¿Por qué se regalan flores amarillas el 21 de Septiembre y cuáles son?
En los últimos años, una curiosa tradición ha cobrado fuerza el 21 de septiembre: regalar flores amarillas. Aunque esta costumbre tiene sus raíces en el hemisferio sur, especialmente en Argentina, su influencia ha llegado a otros países como México, donde, aunque la primavera comienza en marzo, las flores amarillas se han vuelto un símbolo de celebración y renovación en esta fecha.
El origen de esta práctica está relacionado con el inicio de la primavera en el hemisferio sur, donde la naturaleza comienza a florecer después del invierno. Aunque no existe un motivo histórico exacto que explique por qué se eligen flores amarillas, el color amarillo está tradicionalmente asociado con la alegría, la energía y el renacimiento, todos elementos propios de esta estación. La influencia de las redes sociales y la cultura pop, como veremos más adelante, también ha jugado un papel importante en su popularización.
Entre las flores más recomendadas para regalar en esta fecha, se encuentran algunas especies que no solo destacan por su belleza, sino también por su durabilidad y capacidad para embellecer cualquier arreglo floral. Aquí te presentamos algunas de las mejores opciones para que tu obsequio luzca espectacular.
Uno de los favoritos son los tulipanes amarillos (Liriodendron tulipifera), que se caracterizan por su elegancia y simplicidad. Estas flores representan esperanza y prosperidad, por lo que son una excelente elección para transmitir buenos deseos. Además, su apariencia sobria pero impactante los convierte en un regalo muy apreciado.
Otra opción clásica y siempre llamativa es el girasol (Helianthus annuus). Con su tallo fuerte y su gran flor amarilla, el girasol simboliza la fortaleza y la resistencia, lo que lo hace ideal para ramos que capturan la atención. Su estructura robusta permite que el arreglo floral permanezca fresco durante más tiempo, lo que asegura que tu regalo sea duradero.
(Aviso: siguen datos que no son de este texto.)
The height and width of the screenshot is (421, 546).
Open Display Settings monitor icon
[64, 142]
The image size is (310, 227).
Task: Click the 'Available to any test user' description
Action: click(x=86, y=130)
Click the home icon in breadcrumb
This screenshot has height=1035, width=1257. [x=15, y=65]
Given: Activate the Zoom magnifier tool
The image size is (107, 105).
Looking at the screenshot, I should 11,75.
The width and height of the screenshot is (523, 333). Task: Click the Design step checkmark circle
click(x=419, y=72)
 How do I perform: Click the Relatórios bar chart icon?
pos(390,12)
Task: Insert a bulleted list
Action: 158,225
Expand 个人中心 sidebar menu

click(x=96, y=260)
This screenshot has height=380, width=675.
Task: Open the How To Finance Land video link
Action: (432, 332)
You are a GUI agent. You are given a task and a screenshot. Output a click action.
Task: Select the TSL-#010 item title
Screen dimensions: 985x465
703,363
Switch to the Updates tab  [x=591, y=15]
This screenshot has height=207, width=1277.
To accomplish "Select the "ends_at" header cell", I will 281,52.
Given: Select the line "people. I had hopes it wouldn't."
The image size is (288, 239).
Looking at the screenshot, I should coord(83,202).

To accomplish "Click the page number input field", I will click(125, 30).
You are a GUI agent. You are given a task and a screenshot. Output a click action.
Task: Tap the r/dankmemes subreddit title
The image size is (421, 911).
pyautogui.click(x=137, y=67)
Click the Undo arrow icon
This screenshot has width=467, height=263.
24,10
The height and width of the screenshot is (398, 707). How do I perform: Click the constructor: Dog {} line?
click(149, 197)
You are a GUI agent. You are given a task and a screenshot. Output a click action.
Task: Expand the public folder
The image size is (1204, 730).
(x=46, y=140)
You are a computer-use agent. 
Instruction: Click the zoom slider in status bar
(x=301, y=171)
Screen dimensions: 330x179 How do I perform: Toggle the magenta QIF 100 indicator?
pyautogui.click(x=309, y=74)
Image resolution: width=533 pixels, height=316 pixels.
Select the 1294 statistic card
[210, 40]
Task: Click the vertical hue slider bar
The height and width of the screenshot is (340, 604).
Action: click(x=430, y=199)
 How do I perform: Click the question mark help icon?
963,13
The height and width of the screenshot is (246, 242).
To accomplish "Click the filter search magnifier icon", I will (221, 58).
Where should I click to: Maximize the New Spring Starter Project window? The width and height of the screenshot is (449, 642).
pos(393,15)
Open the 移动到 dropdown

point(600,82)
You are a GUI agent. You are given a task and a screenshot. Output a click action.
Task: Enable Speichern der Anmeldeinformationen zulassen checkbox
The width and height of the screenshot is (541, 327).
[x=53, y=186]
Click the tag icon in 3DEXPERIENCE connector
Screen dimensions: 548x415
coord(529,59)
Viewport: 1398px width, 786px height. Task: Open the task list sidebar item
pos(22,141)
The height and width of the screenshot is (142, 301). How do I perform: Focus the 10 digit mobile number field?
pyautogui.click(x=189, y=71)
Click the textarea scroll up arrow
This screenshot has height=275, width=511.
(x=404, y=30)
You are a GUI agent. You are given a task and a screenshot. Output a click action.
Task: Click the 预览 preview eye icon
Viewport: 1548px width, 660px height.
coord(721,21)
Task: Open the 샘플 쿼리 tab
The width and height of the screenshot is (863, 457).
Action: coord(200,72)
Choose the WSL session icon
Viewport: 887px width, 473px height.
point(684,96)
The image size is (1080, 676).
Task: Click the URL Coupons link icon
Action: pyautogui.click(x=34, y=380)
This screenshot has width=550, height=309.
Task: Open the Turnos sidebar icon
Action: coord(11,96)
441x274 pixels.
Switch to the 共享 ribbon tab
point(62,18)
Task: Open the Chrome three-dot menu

La rosa amarilla (Cochlospermum vitifolium) es una flor conocida por su elegancia y durabilidad. En la tradición náhuatl, se la llamaba Tecomaxóchitl, y es conocida por su resistencia y sofisticación. Esta flor es ideal para ramos más refinados y sutiles, perfectos para expresar un mensaje de admiración.
Por su parte, la caléndula (Calendula officinalis) es una flor vibrante que añade un toque llamativo a cualquier arreglo floral. Sus pétalos bien adheridos aseguran que la flor mantenga su frescura, lo que la convierte en una opción excelente si buscas algo colorido y alegre para celebrar el inicio de la primavera.
El crisantemo (Chrysanthemum morifolium) es otra flor popular para estas ocasiones. Con su tallo rígido y flores compactas, es ideal para ramos que necesitan mantener su forma y frescura por varios días. Los pétalos resistentes del crisantemo lo convierten en una opción segura y duradera para regalar.
Otra flor que se ha vuelto muy popular es la gerbera (Gerbera jamesonii). Con su amplia gama de colores brillantes, es una de las más utilizadas en arreglos florales por su longevidad y por la frescura que aporta a cualquier ramo. Además, su tallo firme asegura que el arreglo floral se mantenga en perfectas condiciones.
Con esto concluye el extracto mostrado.